28 January 2009

Dinnertime Wombat

At dinner tonight:

Me: What did you have for lunch today?
Sarah: Well...macaroni and cheese, oranges and peas.
Me: That sounds good.
Sarah: I didn't eat the peas
Robert: Oh? Why not?
Sarah: They didn't have vitamins!
Robert: How do you know that?
Sarah: I tasted them. They didn't taste like they had vitamins. They just tasted bad.

Thoughtful Wombat

On the way to school/work this morning:

Me: Say "bye Daddy! bye Daddy's car"!
Sarah: Bye trees!
Sarah: Bye branches that fell off the trees!
Me: what?
Sarah: They have feelings too!

20 January 2009

Nutritional Wombat

Sarah was playing a game on pbskids.org about different foods, identifying nutrition and other features.

She comes to a part about identifying foods that have a "peel, shell or husk."
Sarah: *clicks on the pizza.*
Computer: "That doesn't have a peel, shell or husk!"
Sarah: *frustrated* "Yes it does!
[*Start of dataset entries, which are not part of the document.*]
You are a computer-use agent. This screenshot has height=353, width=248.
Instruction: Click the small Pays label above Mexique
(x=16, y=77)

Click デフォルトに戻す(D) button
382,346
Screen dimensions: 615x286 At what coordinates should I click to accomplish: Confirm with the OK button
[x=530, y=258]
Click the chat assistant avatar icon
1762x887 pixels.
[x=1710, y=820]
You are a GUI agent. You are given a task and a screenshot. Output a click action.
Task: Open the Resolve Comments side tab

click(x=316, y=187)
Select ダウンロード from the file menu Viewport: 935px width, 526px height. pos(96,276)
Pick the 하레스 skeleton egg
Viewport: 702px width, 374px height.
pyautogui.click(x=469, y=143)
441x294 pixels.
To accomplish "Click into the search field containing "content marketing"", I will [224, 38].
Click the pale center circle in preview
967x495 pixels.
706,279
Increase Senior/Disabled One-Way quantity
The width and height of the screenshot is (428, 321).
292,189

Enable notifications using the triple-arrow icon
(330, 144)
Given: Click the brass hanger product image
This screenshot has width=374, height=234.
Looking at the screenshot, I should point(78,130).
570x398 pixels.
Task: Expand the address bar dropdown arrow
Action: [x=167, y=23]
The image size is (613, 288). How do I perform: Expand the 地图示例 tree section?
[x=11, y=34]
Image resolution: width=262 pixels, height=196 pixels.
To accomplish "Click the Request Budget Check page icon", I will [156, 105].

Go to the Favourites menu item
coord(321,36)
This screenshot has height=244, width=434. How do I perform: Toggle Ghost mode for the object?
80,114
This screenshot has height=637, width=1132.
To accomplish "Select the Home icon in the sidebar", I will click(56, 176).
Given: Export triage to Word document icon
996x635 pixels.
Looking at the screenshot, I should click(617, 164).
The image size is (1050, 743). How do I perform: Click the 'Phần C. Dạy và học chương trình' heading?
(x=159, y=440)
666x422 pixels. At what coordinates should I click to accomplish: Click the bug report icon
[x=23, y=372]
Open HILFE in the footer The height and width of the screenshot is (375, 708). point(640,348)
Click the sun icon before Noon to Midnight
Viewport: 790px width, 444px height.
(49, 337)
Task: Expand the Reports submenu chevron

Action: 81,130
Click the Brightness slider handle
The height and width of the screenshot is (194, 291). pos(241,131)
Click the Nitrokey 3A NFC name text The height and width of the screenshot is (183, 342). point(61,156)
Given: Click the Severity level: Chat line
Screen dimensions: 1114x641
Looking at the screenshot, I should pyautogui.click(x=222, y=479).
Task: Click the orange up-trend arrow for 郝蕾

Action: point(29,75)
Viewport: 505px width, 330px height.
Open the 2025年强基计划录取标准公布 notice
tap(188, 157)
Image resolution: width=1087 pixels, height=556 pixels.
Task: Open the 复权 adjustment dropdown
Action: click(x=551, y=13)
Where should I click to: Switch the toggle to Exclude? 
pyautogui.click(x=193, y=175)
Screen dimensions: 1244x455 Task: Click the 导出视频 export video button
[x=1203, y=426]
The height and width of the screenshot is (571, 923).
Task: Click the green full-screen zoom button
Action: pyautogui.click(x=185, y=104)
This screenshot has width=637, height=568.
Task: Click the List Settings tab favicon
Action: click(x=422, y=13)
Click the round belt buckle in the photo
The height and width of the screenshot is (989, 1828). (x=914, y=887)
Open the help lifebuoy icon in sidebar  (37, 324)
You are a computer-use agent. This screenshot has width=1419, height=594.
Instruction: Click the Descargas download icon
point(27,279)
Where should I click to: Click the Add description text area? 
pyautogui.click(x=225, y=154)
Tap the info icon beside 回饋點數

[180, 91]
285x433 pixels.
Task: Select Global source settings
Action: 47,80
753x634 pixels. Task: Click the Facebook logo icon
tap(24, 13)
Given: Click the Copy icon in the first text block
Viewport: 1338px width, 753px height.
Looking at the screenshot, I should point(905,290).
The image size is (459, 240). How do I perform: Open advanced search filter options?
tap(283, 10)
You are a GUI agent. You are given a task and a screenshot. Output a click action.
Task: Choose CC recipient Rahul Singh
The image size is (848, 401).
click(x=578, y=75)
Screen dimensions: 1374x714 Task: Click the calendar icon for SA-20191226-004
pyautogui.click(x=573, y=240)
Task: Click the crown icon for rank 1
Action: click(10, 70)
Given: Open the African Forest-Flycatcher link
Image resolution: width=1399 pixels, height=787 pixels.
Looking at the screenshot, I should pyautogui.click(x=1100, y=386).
You have to peel off the pepperoni!"

11 January 2009

Logical Wombat v 2.0

This morning Robert and I were lying in bed when Sarah came in and jumped on the bed.

Robert: No bouncing on the bed Sarah!
Sarah: Then why is it so big?

07 January 2009

Safety Wombat

In the car this morning:

Me: Are you ready to go?
Sarah: Wait I need to get on my seat belt.
Me: Ok.
Sarah: Okay I'm ready!
Me: Let's go!
Sarah: I always have to put on my seat belt.
Me: That's right.
Sarah: And I never take it off while we're driving.
Me: Yes, that would be very dangerous.
Sarah: And everyone would spank me.*
Me: Everyone??
Sarah: Yes. Well except Vicky. She's my friend. I love her.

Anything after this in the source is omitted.